── Task material

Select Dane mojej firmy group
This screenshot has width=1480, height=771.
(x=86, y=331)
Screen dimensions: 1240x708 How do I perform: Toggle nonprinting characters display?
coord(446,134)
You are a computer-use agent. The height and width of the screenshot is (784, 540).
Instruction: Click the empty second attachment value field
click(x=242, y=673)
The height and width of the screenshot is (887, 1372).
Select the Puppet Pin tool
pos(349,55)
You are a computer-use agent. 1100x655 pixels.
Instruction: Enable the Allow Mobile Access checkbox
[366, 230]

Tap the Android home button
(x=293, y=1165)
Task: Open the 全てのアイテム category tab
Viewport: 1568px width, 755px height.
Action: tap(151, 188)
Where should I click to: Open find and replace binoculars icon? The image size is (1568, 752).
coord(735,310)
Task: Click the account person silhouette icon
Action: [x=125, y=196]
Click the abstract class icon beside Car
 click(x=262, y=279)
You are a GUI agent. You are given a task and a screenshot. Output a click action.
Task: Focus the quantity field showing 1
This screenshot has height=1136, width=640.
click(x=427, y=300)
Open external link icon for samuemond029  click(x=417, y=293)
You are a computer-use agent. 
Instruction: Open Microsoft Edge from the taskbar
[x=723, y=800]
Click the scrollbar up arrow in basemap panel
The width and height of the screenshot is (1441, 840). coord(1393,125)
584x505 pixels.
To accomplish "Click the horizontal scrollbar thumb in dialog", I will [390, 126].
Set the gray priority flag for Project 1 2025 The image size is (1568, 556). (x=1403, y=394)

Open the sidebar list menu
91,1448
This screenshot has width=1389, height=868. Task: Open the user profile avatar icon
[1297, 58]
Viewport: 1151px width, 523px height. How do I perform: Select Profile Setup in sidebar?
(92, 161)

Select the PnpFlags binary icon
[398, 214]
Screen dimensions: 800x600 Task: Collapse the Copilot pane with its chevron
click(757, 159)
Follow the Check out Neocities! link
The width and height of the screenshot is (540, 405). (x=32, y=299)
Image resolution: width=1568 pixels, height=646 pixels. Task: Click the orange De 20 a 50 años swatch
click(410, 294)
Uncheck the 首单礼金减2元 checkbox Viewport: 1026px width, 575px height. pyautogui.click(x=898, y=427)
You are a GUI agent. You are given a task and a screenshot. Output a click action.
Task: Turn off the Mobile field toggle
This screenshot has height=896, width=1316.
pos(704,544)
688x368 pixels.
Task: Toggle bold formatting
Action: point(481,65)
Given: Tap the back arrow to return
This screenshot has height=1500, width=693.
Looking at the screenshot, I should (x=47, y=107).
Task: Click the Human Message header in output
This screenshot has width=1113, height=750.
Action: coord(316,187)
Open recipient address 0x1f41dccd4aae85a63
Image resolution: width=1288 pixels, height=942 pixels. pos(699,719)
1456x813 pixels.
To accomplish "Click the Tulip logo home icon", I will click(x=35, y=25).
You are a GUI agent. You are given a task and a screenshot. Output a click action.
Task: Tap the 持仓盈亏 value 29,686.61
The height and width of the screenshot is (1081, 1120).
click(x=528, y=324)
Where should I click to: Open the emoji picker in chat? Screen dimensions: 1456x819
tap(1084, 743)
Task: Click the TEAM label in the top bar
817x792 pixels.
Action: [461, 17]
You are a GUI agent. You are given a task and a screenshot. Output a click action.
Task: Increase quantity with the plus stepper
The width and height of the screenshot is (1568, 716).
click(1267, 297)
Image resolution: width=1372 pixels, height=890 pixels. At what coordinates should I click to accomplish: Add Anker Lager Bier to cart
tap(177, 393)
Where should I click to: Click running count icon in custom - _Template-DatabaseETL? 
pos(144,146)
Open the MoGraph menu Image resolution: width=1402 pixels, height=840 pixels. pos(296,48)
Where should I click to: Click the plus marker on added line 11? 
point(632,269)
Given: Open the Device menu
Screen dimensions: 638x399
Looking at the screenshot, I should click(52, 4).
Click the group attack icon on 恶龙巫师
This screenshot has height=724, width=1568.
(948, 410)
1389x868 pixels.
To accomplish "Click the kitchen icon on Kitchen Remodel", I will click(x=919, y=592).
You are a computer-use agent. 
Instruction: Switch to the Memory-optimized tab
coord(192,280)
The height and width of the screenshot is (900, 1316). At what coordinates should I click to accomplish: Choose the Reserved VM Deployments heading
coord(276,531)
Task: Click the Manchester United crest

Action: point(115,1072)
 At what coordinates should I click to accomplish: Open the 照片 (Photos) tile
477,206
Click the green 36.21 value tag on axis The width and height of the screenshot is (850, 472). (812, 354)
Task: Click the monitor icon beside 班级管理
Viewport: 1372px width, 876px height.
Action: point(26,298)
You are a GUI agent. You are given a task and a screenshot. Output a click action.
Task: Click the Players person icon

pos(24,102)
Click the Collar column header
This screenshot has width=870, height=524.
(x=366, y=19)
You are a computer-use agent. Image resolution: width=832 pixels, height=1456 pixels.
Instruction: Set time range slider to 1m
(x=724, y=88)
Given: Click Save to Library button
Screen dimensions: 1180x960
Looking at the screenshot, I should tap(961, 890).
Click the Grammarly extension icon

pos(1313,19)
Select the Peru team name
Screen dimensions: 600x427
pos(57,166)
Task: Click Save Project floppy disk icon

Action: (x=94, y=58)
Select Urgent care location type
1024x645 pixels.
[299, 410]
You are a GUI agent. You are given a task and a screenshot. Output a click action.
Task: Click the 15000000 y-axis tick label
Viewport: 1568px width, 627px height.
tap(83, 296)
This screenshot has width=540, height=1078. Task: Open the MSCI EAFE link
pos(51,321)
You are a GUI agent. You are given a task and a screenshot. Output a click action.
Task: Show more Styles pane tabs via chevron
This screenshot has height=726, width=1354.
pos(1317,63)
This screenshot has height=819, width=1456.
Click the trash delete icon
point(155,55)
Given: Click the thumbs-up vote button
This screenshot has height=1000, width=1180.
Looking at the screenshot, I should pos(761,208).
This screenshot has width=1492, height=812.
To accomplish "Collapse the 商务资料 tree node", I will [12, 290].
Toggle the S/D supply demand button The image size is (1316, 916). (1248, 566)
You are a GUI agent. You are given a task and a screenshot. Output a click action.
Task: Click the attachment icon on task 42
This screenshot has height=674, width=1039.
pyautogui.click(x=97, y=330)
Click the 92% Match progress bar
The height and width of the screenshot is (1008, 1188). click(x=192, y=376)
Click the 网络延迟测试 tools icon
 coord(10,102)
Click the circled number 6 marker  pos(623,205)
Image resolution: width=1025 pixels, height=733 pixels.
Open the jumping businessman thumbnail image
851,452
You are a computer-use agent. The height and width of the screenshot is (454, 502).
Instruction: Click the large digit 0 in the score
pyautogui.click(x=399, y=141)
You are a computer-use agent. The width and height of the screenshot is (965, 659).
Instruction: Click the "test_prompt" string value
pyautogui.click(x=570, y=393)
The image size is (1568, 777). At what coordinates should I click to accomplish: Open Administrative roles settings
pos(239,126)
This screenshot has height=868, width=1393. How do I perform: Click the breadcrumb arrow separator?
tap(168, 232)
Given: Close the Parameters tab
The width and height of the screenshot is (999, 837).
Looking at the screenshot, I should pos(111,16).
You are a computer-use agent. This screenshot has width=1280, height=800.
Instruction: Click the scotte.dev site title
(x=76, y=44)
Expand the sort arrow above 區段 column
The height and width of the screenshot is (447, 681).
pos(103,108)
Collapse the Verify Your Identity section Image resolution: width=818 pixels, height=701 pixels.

────

Pull out every line of the listing above that contains the string "Instruction", matching case exactly.

Instruction: Click the empty second attachment value field
Instruction: Enable the Allow Mobile Access checkbox
Instruction: Open Microsoft Edge from the taskbar
Instruction: Switch to the Memory-optimized tab
Instruction: Set time range slider to 1m
Instruction: Click the large digit 0 in the score
Instruction: Click the "test_prompt" string value
Instruction: Click the scotte.dev site title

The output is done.